Previous sequence analysis and predictions of possible secondary structures formed by telomeric 3′-overhangs indicated significant

differences of the ‘left’ and ‘right’ telomere of pAL1, raising the question of whether each GDC-0449 mouse terminus is recognized by a specific protein. The genes pAL1.102 and pAL1.103, located close to a terminus, code for possible DNA-binding proteins; however, only the pORF102 protein encoded by pAL1.102 shows a weak similarity to known TPs of Streptomyces linear replicons. pORF102, purified from recombinant A. nitroguajacolicus Rü61a as a fusion with maltose-binding protein (MBP), was specifically associated with terminal pAL1 DNA, whereas MBP-pORF103 was devoid of DNA, suggesting that pORF102 represents the protein attached to both ends of the linear plasmid. In electrophoretic mobility shift assays, the MBP-pORF102 protein was not capable of specifically recognizing telomeric DNA sequences. Consistent with its proposed role as a protein primer in DNA synthesis, pORF102 was deoxynucleotidylated in vitro with dCMP, complementary to the 3′-ends (… GCAGG) of pAL1. Linear plasmids are widespread among streptomycetes and also occur in a number of rhodococci and other Actinobacteria (Chater & Kinashi, 2007; Chen, 2007; Fetzner et al., 2007). Typical features of the linear replicons of Streptomyces spp.

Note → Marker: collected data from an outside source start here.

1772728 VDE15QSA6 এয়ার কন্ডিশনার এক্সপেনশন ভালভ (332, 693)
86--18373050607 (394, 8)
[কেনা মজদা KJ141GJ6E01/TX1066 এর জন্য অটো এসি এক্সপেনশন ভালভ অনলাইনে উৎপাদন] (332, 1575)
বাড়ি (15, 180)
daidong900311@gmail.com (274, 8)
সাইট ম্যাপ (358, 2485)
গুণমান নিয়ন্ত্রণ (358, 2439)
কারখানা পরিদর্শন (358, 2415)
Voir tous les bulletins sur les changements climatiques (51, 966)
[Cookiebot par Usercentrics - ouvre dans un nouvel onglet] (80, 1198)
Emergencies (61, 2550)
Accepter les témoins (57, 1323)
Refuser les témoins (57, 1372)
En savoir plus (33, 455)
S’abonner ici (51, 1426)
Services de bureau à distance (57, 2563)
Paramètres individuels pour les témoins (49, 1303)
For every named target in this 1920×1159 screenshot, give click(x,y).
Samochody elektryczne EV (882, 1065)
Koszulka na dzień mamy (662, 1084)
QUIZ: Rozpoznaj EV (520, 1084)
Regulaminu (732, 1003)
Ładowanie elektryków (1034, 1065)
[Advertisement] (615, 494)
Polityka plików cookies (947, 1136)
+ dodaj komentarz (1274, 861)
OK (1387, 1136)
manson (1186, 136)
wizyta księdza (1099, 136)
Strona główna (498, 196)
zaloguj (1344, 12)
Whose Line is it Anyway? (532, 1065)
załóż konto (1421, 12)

are inverted terminal repeats of various lengths and terminal proteins (TPs) attached to each 5′-end

(Sakaguchi, 1990). Their replication is initiated bidirectionally from Staurosporine solubility dmso an internal origin, resulting in single-stranded gaps at the ends of replication intermediates (Chang & Cohen, 1994; Chang et al., 1996). DNA synthesis to fill in the recessed 5′-ends is assumed to be primed by the hydroxyl group of an amino acid residue of the TP, and so as a consequence, the TP remains covalently linked to the 5′-ends (Qin & Cohen, 1998; Bao & Cohen, 2001; Yang et al., 2002, 2006). Both TP and a telomere-associated protein (Tap), which is presumed to recruit and position TP to the telomere 2-hydroxyphytanoyl-CoA lyase (Bao & Cohen, 2003), are necessary for the propagation of Streptomyces replicons in their linear form. The Streptomyces telomere complex besides TP and Tap was found to contain DNA polymerase I and DNA topoisomerase I proteins (Bao & Cohen, 2004); however, it is not clear which polymerase is involved in end patching of Streptomyces replicons, as PolI is not essential (Huang & Chen, 2008). Because centrally located origins were detected not only on Streptomyces linear replicons but also on pRHL3 of Rhodococcus sp. RHA1 (Warren et al., 2004) and pCLP of Mycobacterium celatum (Picardeau et al., 2000), actinomycetal linear plasmids may share a similar mode of DNA replication.